The Latham Source Article Urban Cowboy (1980)
The film Urban Cowboy is adapted from a single magazine article: Aaron Latham's "The Ballad of the Urban Cowboy: America's Search for True Grit," published in Esquire on September 12, 1978. The piece was eight thousand words. The Annie Leibovitz photographs took the cover. Robert Evans optioned it for Paramount within months of publication, and Latham co-wrote the screenplay with director James Bridges (see Aaron Latham and James Bridges (Urban Cowboy)).
What was in the article
Latham's piece was reportage built around two real people: Dew Westbrook, a young Houston-area refinery worker, and his bull-riding girlfriend Betty. Latham — a Spur, Texas native and Esquire contributing editor — had gone home for Christmas 1977, was taken to Gilley's by his cousin, and recognized the story immediately. He returned the following spring and spent several weeks at Gilley's, riding home with Dew after refinery shifts, eating breakfast at the truck stops the crews used.
The piece is structured around four characters: Dew (Bud), Betty (Sissy), Steve Strange (the rodeo-circuit friend who survives more or less intact in the picture under his real name), and a parolee named Gator (Wes) who is on parole from the Texas prison rodeo program and is hustling for action at the bull pit. The article's plot is the article's plot: Dew and Betty marry, the bull comes to Gilley's, Betty starts riding it, Dew can't tolerate it, the marriage breaks, Gator moves in on Betty, Dew trains for the rodeo. The film's structure follows the article almost beat for beat.

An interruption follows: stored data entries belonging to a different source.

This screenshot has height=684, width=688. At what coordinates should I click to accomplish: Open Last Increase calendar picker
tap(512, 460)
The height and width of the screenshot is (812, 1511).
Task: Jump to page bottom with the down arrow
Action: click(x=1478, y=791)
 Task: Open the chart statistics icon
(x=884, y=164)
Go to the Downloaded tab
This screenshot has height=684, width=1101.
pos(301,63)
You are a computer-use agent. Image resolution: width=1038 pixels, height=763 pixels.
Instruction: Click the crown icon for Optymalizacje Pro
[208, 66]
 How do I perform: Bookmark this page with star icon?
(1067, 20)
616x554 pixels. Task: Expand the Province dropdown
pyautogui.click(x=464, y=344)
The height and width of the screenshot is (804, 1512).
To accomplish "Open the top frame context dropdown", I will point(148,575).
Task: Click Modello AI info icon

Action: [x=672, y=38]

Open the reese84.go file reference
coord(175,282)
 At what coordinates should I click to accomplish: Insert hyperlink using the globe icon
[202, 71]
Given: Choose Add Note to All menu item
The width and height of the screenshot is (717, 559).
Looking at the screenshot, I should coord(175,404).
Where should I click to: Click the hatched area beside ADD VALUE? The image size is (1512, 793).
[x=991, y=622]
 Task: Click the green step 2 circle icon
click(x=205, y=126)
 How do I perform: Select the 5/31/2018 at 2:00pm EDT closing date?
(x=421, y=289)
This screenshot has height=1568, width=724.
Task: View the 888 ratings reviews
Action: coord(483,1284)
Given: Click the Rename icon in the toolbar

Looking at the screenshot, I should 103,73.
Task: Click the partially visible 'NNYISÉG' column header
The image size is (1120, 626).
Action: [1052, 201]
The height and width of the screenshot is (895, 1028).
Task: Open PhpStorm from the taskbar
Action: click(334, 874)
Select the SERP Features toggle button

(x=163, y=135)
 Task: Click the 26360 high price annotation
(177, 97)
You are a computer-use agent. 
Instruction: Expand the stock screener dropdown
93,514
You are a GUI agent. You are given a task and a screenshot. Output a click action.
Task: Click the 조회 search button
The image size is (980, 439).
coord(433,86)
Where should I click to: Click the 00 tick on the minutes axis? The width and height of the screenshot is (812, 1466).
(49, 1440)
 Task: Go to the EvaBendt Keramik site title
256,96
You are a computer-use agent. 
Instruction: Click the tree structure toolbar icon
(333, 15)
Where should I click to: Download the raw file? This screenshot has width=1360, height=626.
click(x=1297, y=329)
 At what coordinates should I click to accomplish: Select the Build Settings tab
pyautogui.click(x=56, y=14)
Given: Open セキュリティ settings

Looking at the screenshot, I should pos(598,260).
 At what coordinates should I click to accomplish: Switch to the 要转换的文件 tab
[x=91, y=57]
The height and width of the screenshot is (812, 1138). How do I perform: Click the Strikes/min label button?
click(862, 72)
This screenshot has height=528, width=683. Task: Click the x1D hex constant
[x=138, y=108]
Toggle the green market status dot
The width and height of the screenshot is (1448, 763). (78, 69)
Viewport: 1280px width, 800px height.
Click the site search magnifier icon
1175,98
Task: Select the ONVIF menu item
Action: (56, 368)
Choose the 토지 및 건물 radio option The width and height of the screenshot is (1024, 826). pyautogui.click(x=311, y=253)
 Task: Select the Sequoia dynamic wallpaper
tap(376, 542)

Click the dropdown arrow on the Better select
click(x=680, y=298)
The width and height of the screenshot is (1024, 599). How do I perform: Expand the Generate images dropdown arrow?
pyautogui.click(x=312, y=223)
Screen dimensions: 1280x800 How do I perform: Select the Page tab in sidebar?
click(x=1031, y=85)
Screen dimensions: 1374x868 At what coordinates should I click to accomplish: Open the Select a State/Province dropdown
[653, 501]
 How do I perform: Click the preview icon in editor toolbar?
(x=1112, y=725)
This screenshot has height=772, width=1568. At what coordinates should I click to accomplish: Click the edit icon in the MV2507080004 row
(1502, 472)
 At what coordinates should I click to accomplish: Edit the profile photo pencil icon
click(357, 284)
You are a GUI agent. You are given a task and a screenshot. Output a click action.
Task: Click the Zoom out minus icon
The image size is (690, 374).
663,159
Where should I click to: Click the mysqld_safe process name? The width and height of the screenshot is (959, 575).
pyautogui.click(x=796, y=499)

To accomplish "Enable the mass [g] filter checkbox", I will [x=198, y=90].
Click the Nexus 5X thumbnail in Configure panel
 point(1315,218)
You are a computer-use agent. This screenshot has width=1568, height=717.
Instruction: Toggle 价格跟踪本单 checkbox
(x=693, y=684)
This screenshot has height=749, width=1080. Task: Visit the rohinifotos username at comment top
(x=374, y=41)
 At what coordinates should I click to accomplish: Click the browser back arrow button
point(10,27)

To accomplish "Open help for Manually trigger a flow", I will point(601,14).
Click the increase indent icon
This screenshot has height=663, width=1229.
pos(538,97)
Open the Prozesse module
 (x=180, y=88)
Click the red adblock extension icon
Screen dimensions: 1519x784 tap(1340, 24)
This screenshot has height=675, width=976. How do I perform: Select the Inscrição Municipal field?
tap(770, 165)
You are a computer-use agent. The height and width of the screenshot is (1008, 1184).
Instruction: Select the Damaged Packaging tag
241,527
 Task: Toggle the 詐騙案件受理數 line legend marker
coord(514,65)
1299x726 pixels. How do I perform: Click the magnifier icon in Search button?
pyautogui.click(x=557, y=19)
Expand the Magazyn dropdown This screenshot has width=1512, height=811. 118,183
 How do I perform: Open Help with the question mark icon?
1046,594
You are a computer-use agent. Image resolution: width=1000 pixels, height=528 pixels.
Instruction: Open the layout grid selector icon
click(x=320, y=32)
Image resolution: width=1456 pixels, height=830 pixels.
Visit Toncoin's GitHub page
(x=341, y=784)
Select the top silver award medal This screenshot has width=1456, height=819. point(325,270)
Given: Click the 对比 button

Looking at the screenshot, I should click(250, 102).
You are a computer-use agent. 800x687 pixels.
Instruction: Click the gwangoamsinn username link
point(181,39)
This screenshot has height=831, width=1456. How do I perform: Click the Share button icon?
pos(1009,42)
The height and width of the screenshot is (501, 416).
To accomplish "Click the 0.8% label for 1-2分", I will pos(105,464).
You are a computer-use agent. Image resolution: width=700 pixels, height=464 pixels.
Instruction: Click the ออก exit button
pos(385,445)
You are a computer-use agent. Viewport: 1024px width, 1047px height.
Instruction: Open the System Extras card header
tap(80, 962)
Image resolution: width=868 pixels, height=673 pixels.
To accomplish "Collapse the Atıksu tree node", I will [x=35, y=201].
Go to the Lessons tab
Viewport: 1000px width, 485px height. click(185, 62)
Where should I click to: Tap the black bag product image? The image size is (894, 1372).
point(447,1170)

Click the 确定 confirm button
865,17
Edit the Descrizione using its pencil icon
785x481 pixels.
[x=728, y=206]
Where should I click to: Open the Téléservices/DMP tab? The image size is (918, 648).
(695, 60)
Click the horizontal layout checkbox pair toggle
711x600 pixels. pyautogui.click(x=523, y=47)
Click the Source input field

"Dew was Bud. Betty was Sissy. Wes was a real ex-con on parole from the prison rodeo program. Almost everything in the picture happened. We compressed it and we changed the names." — Aaron Latham, Vanity Fair (2010)
What the picture changed
The picture made three significant changes. First, the Pam character is invented — there is no wealthy oil-money woman in the article. Pam is Bridges and Latham's structural addition, the falling-action mirror of the initial approach (see Madolyn Smith). Second, the Uncle Bob character is composited from several older Houston-area refinery workers Latham talked to and from a single-minded directorial decision to give the post-midpoint approach a named voice (see Uncle Bob's Pride Speech). Third, the picture cleans up the ending. In the article, Dew and Betty's reconciliation is more ambivalent and less staged; the picture stages the trailer apology as a structural climax (see The Trailer Apology).
The article does not stage the rodeo contest as a deliberate climax-trap; the contest happens in the article, but the article's prose moves on quickly. The decoy-climax structure is a Bridges and Latham screenplay decision, not a feature of the source (see The Decoy Climax).
The piece worked because Latham was from there
Latham's eye is what made the piece optionable. He was not a New York reporter visiting a Texas honky-tonk; he was a Texan who had gone away to Amherst and Princeton and come home and seen the place freshly. The cadences in the article are accurate to Houston refinery culture in 1978 because the writer grew up forty miles from where his father had worked the rigs.
"I went home to Spur for Christmas in 1977 and my cousin took me to Gilley's. I had never seen the place. I walked in and I knew there was a story. I called Esquire the next morning." — Aaron Latham, Texas Monthly (2018)
The article's most quoted observation — that the urban cowboy was "America's search for true grit" — became the film's marketing tagline and the cultural diagnosis the picture's release crystallized. Latham was naming a phenomenon that was already happening; the picture made the name stick.
What happened to Dew Westbrook
The real Dew Westbrook continued to work the Houston refinery circuit and ride the bull at Gilley's after the article, then after the film. He was paid a small fee for his life rights. He gave occasional interviews — Texas Monthly tracked him down for a 2018 retrospective — but largely returned to refinery work and rodeo on weekends. He died in 2014.
"I rode the bull. I was the urban cowboy. They made a movie. They paid me a little money. Nothing changed. I went back to work." — Dew Westbrook, Texas Monthly (2018)
The retrospective layer is the layer the picture forgets to put on the screen: that the people the article was about were people, that the film's after-story is not a story Bridges or Latham was interested in telling, and that the fictionalization of Dew into Bud was, like most fictionalizations, mostly to the benefit of the people doing the fictionalizing.